Örneklemek sorun yaratabileceği için “ahır sineği” veya “baldırsokan”ı atlıyorum; hayvanseverler tepeme binmesin diye -bir defa “Kürdün kurşuna dizilen katırı hayvan değil mi?” sorusunu sorduğum için bunu yapmışlardı- “arahayvan”ı görmezden geliyorum; “arı sürgünü asalağı” ile ilgili yalnız bir notum var: “arılara sürgün edildikleri yerde bir de asalak mı dadanıyormuş, Almanya’dan sordur”, onu da geçiyorum; “armutkaplanı” denen süslü yaratık neden yeşil sürgünleri hırpalayıp yaprakların erkenden sararıp dökülmesine yolaçıyor, ayıp etmiyor mu, havaalanı veya otel inşa edemeyeceğine göre bu sırf yeşile düşmanlık mı, sırf kendi yapamadığı veya sahip olamadığı için yok etme isteği duymak gibi bir yerli-millî haset-garez uygulaması mı, bunu da burada çözemem, mecburen ileriye bırakıyorum; zarkanatlı “asalak arılar”ın niye “tarımsal savaşın doğal silahları” olmayı ve bir nevi koruculuk yapmayı kabul ettikleri de, etraflı ele alınması gereken mevzu, onu da erteliyorum; ve “asalaklık” kavramı üzerine eğiliyorum. Hayır, her şeyi siyasete bulamıyorum; biz başka türlü konuşamayız, anlaşamayız.
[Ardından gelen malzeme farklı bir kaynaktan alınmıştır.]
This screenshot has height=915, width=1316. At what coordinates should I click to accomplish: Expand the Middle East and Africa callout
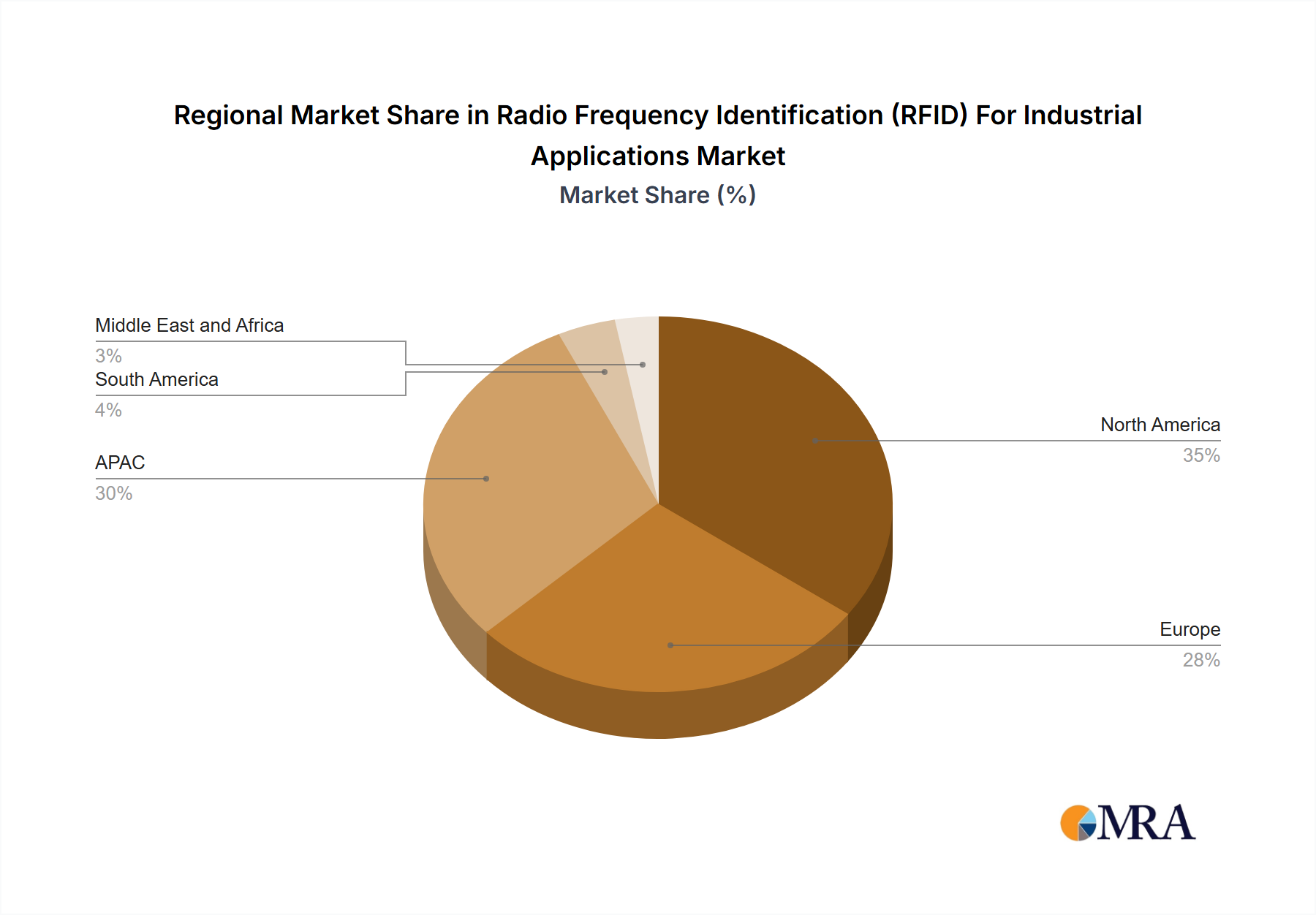pyautogui.click(x=190, y=325)
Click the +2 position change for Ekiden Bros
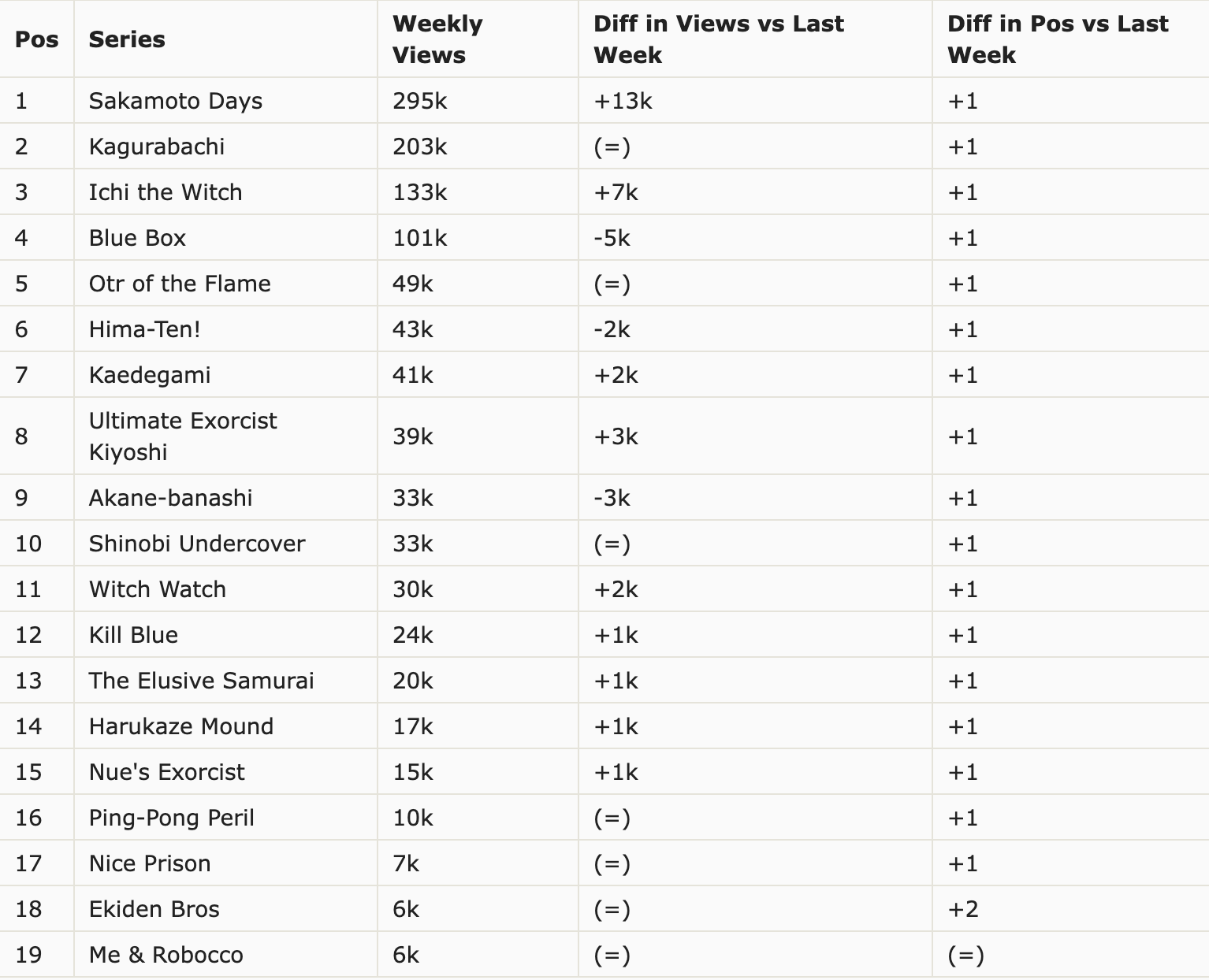The image size is (1209, 980). point(963,909)
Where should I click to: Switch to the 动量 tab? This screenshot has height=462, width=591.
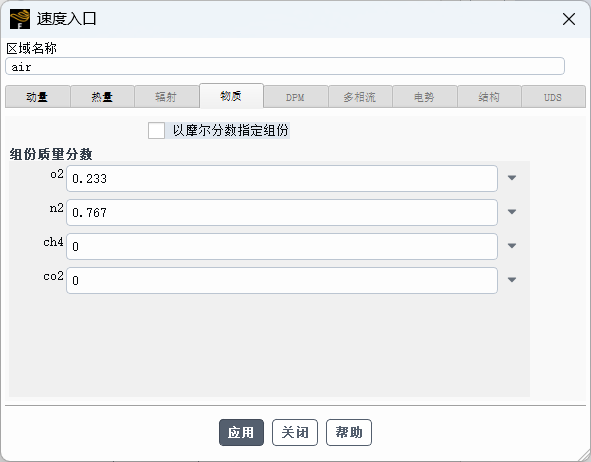tap(38, 97)
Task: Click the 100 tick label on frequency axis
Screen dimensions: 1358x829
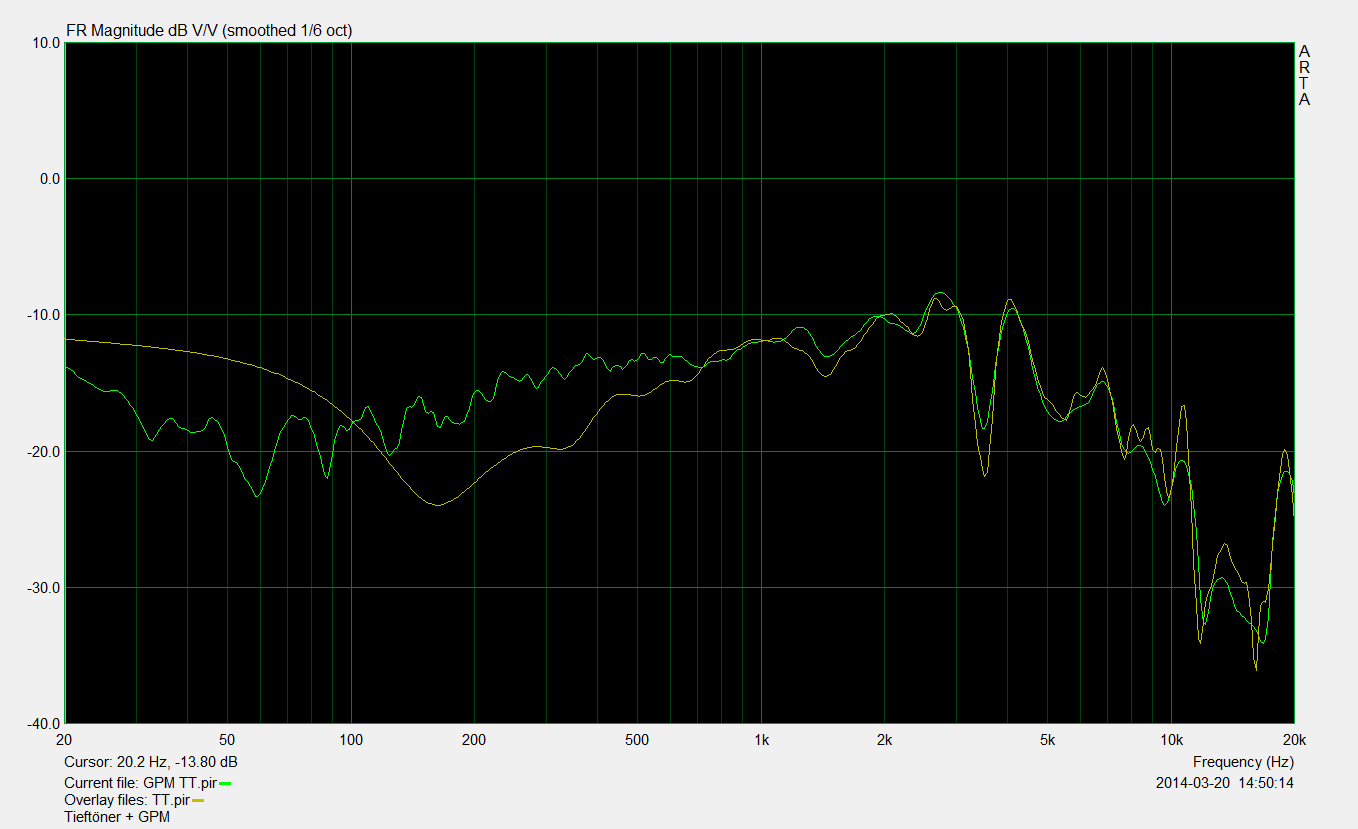Action: click(x=351, y=740)
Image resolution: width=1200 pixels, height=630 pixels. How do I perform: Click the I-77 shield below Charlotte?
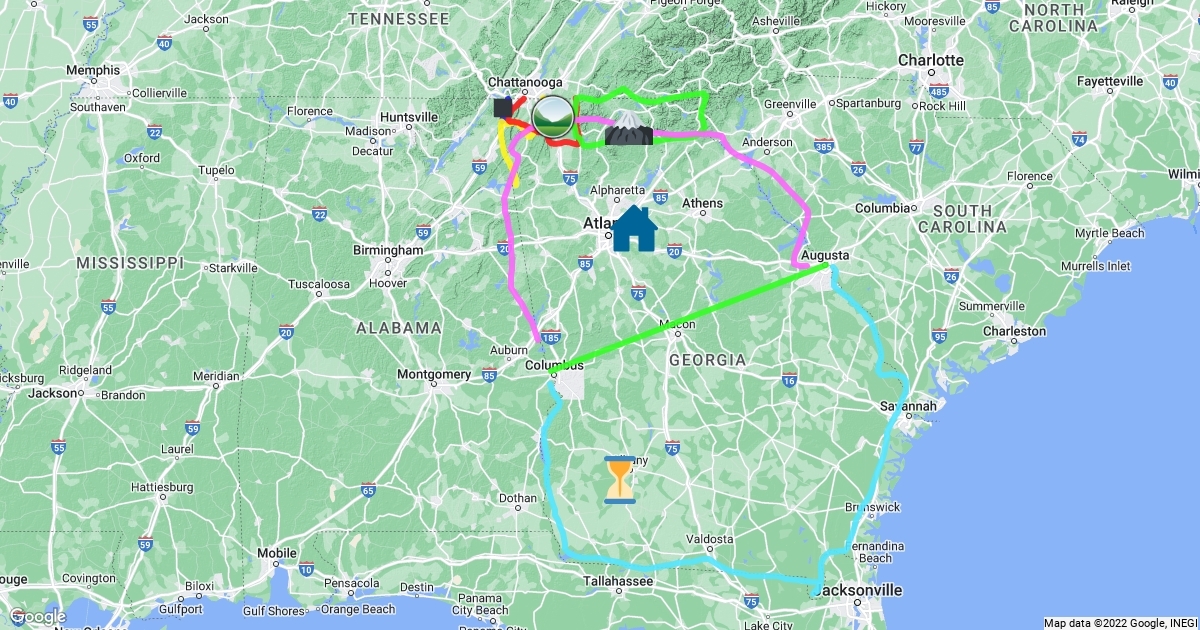[x=916, y=147]
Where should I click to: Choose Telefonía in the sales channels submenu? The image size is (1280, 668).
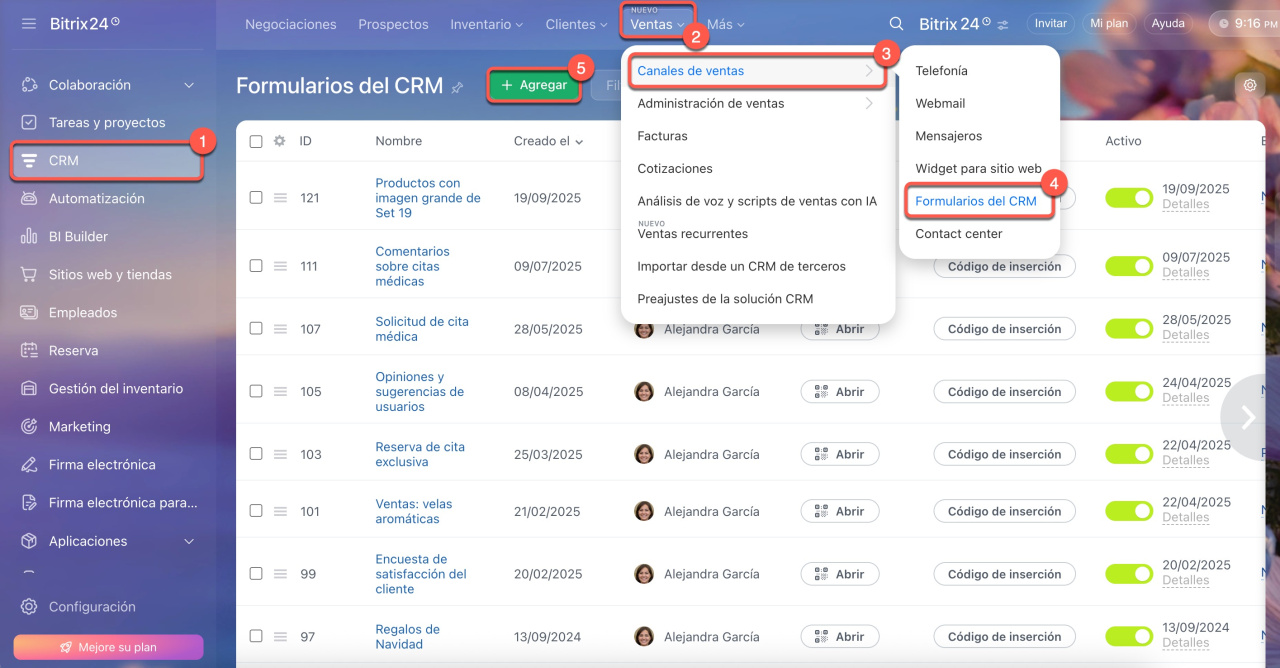pyautogui.click(x=941, y=71)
“Artiz”in başka versiyonları olmalı…
Efendim, “asalaklık”, elimdeki eserde haliyle “asalak yaşama durumu” sözleriyle tarif ediliyor. Bütün kitap bu “durum”un çeşitli tezahürlerini açıkladığından, bu tarif eksik-gedik ya da totoloji sayılmaz. Kaynağım, “asalaklık” için eşanlamlı iki başka kavram da sunuyor: “ektilik” ve “yelmeşiklik”. Burada ister istemez biraz duralıyoruz. Hattâ duraksıyoruz. Hattâ basbayağı duruyoruz. Bir TDK yayınından yararlanarak yazı yazıyorum; TDK ile sık sık yetki itişmesine kalkışan biri olarak böyle numaralar yapmam ve onların gözünde itibar kazanmam icap eder. Öte yandan dikkatimi bir an önce klavyeden, ekrandan, masadan pencereye, oradan da sokağa çevirmeliyim. “Lan oğlum, ekti misin lan sen!” hitabını duyar gibiyim. Tok sesle söyleniyor. “Yelmeşik lan bu, yelmeşik!” ise biraz daha ince sesle, daha bir yayarak. Bunların yanında “asalak”, söyleyişinize göre, iyi okulda öğrenilen ve telaffuz edenin bilgisine görgüsüne delalet eden salon lafı veya köylünün tarladan sözederken kullandığı gündelik tâbir gibi kalıyor.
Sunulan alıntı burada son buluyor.